— Provided passage —

* * * * * * *

However, while the New York courts have construed the statute as levying an unapportioned gross receipts tax on this transaction, the entire tax need not fall. The tax may be "fairly apportioned" to the "business done within the state by a fair method of apportionment." Western Live Stock v. Bureau of Revenue, 303 U.S. 250, 255. There is no dispute as to feasibility in apportioning this tax. On the record before us the tax may constitutionally be sustained on the receipts from the transportation apportioned as to the mileage within the State. See Ratterman v. Western Union Telegraph Co., 127 U.S. 411, 427-28. There is no question as to the fairness of the suggested method of apportionment. Compare Maine v. Grand Trunk R. Co., supra, with New Jersey Bell Telephone Co. v. State Board of Taxes and Assessments, 280 U.S. 338; cf. Wallace v. Hines, 253 U.S. 66. Both appellant and appellee have indicated here that, as a matter of construction, the statute under consideration permits such apportionment, but that is a matter for the New York courts to determine.
The judgment is reversed and the cause is remanded for further proceedings not inconsistent with this opinion.

* * * * * * *

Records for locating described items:
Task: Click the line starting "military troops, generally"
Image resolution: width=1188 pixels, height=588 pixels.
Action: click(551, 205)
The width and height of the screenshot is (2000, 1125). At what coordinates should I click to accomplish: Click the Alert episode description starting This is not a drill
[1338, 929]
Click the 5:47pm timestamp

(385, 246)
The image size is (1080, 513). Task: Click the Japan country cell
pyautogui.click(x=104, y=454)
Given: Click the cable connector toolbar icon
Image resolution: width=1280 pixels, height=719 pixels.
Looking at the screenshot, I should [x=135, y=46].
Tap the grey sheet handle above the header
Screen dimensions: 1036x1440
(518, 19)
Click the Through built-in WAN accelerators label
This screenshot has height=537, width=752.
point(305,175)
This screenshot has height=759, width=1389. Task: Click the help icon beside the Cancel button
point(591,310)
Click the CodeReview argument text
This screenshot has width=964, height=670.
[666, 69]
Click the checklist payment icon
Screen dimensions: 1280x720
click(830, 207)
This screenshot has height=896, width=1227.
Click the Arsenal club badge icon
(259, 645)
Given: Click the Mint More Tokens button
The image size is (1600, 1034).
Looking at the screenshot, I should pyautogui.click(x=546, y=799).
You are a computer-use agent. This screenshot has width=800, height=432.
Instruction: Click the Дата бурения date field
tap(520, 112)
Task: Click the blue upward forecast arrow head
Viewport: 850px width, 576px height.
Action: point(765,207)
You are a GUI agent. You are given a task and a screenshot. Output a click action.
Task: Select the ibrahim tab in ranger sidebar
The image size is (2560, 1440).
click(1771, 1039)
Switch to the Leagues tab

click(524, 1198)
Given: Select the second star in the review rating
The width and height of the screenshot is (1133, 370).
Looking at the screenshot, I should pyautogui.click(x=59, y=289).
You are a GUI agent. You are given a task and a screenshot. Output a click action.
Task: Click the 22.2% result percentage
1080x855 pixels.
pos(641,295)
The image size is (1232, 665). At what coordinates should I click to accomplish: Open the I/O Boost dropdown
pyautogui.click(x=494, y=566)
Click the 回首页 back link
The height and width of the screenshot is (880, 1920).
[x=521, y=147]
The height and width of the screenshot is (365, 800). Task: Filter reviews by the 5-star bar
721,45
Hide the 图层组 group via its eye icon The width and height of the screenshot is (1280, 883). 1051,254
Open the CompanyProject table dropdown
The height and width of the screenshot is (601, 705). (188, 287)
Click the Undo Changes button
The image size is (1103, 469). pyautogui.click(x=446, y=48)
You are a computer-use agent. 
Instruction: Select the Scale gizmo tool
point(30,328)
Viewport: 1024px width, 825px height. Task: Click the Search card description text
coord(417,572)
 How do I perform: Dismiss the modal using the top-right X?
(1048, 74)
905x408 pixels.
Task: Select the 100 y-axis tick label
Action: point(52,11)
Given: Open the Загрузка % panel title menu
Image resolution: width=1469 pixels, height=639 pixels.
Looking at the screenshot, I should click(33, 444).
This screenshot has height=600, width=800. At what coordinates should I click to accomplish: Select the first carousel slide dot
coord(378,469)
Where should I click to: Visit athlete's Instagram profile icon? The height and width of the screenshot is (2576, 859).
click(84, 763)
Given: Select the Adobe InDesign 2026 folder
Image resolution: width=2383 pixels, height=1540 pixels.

* * * * * * *

— What you need to do —
1: Please restate the paragraph of the court opinion beginning "However, while the New York courts" as a short bulleted list that keeps its main facts.
2: Carry the court opinion forward from its final sentence.
These entries have no connection to the court opinion.

— Answers for this exercise —
1:
- The New York courts read the statute as levying an unapportioned gross receipts tax on this transaction, but the entire tax need not fall.
- The tax may be "fairly apportioned" to business done within the state (Western Live Stock v. Bureau of Revenue).
- Apportioning the tax is feasible. On this record, it can be sustained on transportation receipts apportioned by mileage within the State (Ratterman v. Western Union Telegraph Co.).
- The fairness of that method of apportionment is not in question.
- Both parties say the statute permits such apportionment, but the New York courts must decide that.

2:
MR. JUSTICE RUTLEDGE concurs in the result.
A precise delineation of the controlling facts is essential to a determination of the constitutional issue involved in this appeal. That issue concerns an alleged conflict between the commerce clause of the Constitution of the United States and a New York statute taxing the gross income of utilities doing business within that state. Specifically, the problem relates to an application of the tax to the gross receipts from bus transportation originating and terminating in New York but passing through parts of New Jersey and Pennsylvania.
Section 186-a of the New York Tax Law is entitled "Emergency tax on the furnishing of utility services." It imposes a tax "equal to two per centum of its gross income . . . upon every utility doing business in this state . . . in addition to any and all other taxes and fees imposed by any other provision of law for the same period." The word "utility" is defined to include every person "subject to the supervision of either division of the state department of public service" and the words "gross income" are defined to include "receipts received in or by reason of any sale . . . made or service rendered for ultimate consumption or use by the purchaser in this state . . . ."
New York Tax Law, § 186-a, subd. 1.
New York Tax Law, § 186-a, subd. 2(a).
New York Tax Law, § 186-a, subd. 2(c).
Appellant is a New York corporation engaged in business as a common carrier by omnibus. It operates its buses both within and without New York and is subject to the supervision of the New York Public Service Commission. Hence it is a utility within the meaning of § 186-a.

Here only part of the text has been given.